• **Text shown**
..............................
Critical research to prepare Australia’s crops for harsher weather has been kept on hold after a devastating hailstorm that swept through Canberra damaged Australian National University glasshouses 12 months ago.
It is now a distant memory thanks to the dominating presence of the coronavirus pandemic, but this time last year, international attention turned to the 65 glasshouses destroyed by hailstones as big as golf balls at the ANU and CSIRO sites. Inside was years of valuable crop sustainability research.
A year on, the glasshouses look much the same — with just one repaired in the past year — as researchers continue to wait for an insurance claim to be processed.
“It is frustrating — several of us did not even want to do an interview because it is so depressing to walk onto this campus and see these empty spaces,” plant biology professor Barry Pogson said. “We used funds from the faculty of science and our school to repair one of them, so some of our projects are ticking over.”
Limited research
Important milestones are being missed, compromising future plans, and risking funding from organisations such as the Bill and Melinda Gates Foundation. Researchers fear Australia’s food security will be more limited as a consequence.
In the wake of the storm, the plan had been to rebuild the precinct and future-proof the research — but the pandemic put a stop to that plan before it could get underway. “COVID happened, budgets got smashed and we went back to a plan of getting insurance funds to replace damaged panels, and we have been stuck waiting for insurance funds to be released,” Professor Pogson said.
Timeline to restart research recedes further into distance
It is hard to put a figure on the exact financial cost of the hailstorm on the ANU’s research, but it is estimated to be in the tens of millions. And researchers say the COVID-19 pandemic has further slowed what was already set to be a long recovery.
Insurance
Ulrike Mathesius says research will take months to restart even after the insurance claim is processed.(ABC News: Ian Cutmore)
..............................
• **Stored data**
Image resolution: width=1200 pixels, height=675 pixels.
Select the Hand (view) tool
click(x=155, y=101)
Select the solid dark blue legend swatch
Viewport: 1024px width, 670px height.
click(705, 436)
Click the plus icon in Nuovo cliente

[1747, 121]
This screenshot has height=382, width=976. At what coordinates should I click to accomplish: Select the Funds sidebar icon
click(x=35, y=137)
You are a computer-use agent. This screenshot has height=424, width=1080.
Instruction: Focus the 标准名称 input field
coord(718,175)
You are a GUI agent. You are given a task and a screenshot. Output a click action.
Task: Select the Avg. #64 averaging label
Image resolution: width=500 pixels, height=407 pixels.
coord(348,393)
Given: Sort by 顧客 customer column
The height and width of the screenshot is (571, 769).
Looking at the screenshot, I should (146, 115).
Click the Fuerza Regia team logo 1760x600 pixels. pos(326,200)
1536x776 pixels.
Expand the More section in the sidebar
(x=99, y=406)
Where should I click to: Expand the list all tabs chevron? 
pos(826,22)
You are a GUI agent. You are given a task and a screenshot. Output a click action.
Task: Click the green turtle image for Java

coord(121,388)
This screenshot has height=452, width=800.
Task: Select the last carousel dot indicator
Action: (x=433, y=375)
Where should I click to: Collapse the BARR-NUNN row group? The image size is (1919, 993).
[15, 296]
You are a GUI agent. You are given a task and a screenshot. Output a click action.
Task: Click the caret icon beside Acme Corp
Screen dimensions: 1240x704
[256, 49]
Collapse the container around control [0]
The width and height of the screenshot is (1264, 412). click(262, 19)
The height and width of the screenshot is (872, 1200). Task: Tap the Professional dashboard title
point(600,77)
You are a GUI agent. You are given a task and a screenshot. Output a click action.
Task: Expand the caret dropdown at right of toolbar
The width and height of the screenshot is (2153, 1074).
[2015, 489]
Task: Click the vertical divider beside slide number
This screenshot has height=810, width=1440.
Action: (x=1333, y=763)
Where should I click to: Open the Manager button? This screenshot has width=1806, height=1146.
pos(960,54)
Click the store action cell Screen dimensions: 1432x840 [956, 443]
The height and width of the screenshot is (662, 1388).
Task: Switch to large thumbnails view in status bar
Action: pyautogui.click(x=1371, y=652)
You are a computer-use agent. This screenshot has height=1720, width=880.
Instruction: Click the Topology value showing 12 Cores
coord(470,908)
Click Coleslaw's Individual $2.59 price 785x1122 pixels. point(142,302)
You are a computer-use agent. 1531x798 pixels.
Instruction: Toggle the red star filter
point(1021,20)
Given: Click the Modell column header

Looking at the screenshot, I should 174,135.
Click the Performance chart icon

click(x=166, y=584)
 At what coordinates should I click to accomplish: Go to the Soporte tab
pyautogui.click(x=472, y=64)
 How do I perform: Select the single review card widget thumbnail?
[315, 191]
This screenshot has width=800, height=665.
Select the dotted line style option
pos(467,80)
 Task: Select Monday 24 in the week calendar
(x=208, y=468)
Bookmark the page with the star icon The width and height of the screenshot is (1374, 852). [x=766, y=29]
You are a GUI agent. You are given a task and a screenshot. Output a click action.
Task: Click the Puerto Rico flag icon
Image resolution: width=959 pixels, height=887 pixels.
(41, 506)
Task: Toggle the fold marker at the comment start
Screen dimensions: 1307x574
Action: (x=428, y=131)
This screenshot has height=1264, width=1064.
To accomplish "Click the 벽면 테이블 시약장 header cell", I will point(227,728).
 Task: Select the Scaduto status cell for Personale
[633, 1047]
..............................
• **Exercise**
From the hailstorm article above, extract everything from "A year on, the" down to "to be processed.".

• **Task response**
A year on, the glasshouses look much the same — with just one repaired in the past year — as researchers continue to wait for an insurance claim to be processed.